Children of the Revolution


Published May 1, 1997

EPPC Online

Children of the Revolution, written and directed by Peter Duncan, represents the less attractive side of the Australian sensibility I have so often had occasion to praise here. For it is a too-natural development out of healthy skepticism to turn merely cynical, and that is what, I take it, we have here. There is, to be sure, a certain amount of affection for poor old Joan (Judy Davis), who is so besotted with Soviet Communism that she goes to Moscow, goes to bed with Stalin (F. Murray Abraham) and, in effect, kills him with the subsequent exertion he is called upon to make. It is a cute idea, too, to show the bloodthirsty dictator cosying up to her like a teenage boy at the movies, and even to show Malenkov, Beria and Khruschev appearing at her door in the morning with bouquets of flowers. “How can they be so happy?” she asks her new friend, the Australian double agent David Hoyle, aka “Nine” (Sam Neill).

I even like the fact that Nine is not sure himself which side he’s really working for but that he doesn’t much care because the Russians don’t much care either. Australia just doesn’t matter enough. When he tells Joan that he has orders from the Australians to kill her and from the Russians to protect her, she (not unreasonably) asks what he proposes to do. “Frankly, Joan, it’s a bit of a tangle.” But after Stalin’s death he manages things very efficiently for her journey home.

“It’s all right. You’ll be safe. The Russians will tell the British who will tell the Australians that you’re a mole for MI6.” “Thank you,” she says.

But the joke will not bear all the weight that’s being put on it here, and the satire or humor or whatever it is lumbers heavily through the story of the life of Stalin’s illegitimate son, Joe (Richard Roxburgh), who discovers early on in life a fascination for prisons and handcuffs and later makes a name for himself as leader of the Prison Guards’ union and the police. “Isn’t the point to help people?” he asks his appalled mother.

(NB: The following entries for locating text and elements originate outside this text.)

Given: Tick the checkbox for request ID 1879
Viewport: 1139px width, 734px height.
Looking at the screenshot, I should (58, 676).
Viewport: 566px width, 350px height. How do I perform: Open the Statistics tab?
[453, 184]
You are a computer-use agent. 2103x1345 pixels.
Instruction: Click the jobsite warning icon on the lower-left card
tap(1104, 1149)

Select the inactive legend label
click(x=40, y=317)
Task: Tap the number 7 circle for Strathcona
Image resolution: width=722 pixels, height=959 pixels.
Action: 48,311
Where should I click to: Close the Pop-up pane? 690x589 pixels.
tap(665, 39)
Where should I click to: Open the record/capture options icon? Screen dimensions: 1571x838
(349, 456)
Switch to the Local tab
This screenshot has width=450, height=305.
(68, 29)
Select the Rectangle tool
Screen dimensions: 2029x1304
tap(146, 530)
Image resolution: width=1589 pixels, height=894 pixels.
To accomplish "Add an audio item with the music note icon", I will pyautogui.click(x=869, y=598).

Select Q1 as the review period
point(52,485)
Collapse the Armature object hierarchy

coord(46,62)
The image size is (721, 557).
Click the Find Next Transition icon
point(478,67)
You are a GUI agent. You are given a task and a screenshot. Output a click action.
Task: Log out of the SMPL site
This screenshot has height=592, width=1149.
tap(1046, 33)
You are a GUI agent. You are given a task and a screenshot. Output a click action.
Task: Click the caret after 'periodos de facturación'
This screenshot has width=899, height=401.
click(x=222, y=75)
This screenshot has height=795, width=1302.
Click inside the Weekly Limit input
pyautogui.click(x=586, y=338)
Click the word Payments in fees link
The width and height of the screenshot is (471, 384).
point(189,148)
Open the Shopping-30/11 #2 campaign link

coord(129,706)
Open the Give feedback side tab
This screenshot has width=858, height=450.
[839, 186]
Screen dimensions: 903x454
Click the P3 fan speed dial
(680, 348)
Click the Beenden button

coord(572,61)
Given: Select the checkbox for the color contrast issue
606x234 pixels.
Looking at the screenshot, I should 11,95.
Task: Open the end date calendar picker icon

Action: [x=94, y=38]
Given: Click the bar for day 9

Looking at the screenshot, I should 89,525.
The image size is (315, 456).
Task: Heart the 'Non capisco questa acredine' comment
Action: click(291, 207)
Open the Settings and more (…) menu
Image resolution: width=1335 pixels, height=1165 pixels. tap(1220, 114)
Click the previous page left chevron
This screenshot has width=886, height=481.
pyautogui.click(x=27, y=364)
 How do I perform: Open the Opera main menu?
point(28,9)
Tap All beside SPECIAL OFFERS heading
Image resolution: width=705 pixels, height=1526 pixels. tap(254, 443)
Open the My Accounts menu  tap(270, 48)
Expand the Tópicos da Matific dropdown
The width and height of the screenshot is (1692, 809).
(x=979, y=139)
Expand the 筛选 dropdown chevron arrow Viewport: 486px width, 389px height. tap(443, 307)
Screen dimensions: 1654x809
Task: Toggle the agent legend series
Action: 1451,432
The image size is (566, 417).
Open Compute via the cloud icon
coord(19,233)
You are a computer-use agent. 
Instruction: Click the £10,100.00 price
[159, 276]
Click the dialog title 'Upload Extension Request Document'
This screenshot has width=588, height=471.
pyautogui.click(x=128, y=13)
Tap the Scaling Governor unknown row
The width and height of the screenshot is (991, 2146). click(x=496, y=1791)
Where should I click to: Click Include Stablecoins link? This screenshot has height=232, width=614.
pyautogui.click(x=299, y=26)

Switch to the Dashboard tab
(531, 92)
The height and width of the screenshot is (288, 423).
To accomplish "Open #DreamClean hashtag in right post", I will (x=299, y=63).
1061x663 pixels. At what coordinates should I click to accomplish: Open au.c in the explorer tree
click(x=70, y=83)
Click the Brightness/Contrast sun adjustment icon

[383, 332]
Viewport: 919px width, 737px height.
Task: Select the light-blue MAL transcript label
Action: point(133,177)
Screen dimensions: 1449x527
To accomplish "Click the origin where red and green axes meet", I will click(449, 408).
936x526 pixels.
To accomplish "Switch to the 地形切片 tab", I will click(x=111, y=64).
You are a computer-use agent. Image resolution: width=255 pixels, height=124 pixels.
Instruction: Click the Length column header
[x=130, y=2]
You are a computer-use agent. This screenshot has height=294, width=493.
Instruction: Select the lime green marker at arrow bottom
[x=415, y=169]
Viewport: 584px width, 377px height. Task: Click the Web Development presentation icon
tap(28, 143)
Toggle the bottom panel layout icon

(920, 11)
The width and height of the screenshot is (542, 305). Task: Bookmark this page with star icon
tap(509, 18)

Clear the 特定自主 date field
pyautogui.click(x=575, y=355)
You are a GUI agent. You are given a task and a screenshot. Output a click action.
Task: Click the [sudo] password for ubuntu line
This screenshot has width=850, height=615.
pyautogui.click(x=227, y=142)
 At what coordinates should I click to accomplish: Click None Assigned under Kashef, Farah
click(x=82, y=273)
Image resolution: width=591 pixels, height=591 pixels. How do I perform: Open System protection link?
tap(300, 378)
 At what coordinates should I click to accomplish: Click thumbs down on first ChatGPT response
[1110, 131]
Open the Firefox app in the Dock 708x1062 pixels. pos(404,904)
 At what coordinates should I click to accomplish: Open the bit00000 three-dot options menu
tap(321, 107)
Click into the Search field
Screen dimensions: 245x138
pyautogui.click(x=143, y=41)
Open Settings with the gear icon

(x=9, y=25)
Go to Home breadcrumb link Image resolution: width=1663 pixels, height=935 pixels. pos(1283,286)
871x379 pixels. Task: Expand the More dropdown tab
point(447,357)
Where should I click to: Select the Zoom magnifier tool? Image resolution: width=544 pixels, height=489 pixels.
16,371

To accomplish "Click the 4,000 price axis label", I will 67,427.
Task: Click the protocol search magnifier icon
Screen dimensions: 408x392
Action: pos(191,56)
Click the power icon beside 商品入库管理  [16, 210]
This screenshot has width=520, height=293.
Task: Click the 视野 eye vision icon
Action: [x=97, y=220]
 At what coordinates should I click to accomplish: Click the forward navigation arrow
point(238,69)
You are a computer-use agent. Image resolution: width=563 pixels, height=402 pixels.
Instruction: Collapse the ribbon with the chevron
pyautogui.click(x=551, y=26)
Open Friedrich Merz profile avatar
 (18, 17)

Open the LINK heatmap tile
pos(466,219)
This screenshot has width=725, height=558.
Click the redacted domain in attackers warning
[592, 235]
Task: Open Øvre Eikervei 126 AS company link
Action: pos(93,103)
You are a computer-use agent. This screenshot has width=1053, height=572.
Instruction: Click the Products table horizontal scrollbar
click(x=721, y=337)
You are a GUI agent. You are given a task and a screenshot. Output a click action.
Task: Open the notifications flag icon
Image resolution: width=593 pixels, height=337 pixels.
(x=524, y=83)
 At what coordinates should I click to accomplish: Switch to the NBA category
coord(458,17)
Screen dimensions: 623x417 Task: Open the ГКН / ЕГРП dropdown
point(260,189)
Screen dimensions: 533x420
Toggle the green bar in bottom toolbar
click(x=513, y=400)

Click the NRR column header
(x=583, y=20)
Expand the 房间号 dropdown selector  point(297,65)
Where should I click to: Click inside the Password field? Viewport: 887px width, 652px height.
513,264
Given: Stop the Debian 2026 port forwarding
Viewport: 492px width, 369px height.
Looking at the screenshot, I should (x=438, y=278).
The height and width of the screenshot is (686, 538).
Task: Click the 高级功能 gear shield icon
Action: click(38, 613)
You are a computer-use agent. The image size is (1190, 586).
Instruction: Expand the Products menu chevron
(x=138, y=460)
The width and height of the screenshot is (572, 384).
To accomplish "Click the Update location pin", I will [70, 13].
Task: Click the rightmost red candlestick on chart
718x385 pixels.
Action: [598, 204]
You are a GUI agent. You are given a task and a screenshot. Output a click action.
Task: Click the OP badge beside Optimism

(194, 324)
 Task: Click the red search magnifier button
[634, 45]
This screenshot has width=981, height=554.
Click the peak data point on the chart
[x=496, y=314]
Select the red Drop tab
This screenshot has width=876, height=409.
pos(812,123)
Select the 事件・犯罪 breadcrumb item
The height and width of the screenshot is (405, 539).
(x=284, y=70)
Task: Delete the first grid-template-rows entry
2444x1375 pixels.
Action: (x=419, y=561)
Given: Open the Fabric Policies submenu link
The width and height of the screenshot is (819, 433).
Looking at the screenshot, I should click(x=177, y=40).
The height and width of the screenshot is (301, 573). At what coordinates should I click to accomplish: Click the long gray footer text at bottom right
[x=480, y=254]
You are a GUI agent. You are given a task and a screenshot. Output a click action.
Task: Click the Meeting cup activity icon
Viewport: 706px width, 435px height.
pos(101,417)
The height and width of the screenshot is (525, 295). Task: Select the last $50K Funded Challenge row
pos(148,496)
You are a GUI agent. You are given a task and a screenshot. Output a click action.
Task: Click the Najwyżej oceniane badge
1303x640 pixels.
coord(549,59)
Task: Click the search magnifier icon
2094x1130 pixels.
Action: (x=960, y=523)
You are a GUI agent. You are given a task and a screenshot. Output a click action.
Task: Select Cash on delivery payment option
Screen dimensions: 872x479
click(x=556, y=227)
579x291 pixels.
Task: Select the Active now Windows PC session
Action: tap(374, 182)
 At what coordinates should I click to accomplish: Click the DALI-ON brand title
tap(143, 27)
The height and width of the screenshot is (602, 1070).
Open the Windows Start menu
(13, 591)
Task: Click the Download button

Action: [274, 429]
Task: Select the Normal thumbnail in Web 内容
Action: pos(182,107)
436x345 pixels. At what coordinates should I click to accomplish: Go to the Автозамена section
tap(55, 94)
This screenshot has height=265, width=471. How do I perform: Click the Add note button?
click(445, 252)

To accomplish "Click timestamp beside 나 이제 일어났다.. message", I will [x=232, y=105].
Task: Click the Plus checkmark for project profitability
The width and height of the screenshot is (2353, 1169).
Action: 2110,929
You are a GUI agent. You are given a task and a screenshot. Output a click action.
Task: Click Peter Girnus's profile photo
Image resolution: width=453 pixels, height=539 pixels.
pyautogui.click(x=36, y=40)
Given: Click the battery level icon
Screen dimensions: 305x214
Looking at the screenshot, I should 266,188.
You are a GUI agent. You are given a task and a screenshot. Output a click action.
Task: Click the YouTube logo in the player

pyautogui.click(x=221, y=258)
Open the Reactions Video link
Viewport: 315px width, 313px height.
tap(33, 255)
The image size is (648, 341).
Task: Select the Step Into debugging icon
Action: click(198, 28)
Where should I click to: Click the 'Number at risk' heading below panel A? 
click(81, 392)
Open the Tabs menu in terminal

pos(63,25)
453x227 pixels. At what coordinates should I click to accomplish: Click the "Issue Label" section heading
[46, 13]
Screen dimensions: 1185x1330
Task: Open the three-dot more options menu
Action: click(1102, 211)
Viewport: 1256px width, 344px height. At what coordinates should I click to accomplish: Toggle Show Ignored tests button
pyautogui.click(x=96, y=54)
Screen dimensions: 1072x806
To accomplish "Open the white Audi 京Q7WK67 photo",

“Well, people, yes; not the police!”

The picture, which can’t quite make up its mind between the documentary style and straightforward narrative, makes its point in an yet another style, a fantasy interview between young Joe and his father, where young Joe in his bluff Aussie style dismisses the old man’s cant about wanting to do the best for his people and presses him uncomfortably on how it was that he came to be a monster. “I don’t know,” Stalin is finally forced to admit. He also memorably punctures his mother’s dreams of revolution by telling her that if she thinks the Australians are going to shake the sand off their beach towels, put their berets on and storm the opera house, she’s either stupid or mad. And he knows she’s not stupid.

It is good to see error exposed, but only if truth is put in its place. Here Duncan has nothing to put in its place. There is a brief spurt of interest as we see poor old Joan watching the collapse of Communism on television and being driven to distraction by that “walking birthmark,”

Mikhail Gorbachev. The real capstone for her is the idea of a McDonalds in Red Square. It is the end of civilization as we know it. “The devil doesn’t carry a gun,” she rails to her long suffering husband, played by the always-excellent Geoffrey Rush; “the devil carries fast food, cheap appliances and bad television.” But the film ends with a final plunge into cynicism and some dull and predictable satirical barbs directed at the celebrity culture of the media. By this time not even Rush, nor Judy Davis’s terrific portrait of Joan, by far the best thing about the picture, has been able to inspire us with anything but relief at seeing the back of these tiresome characters.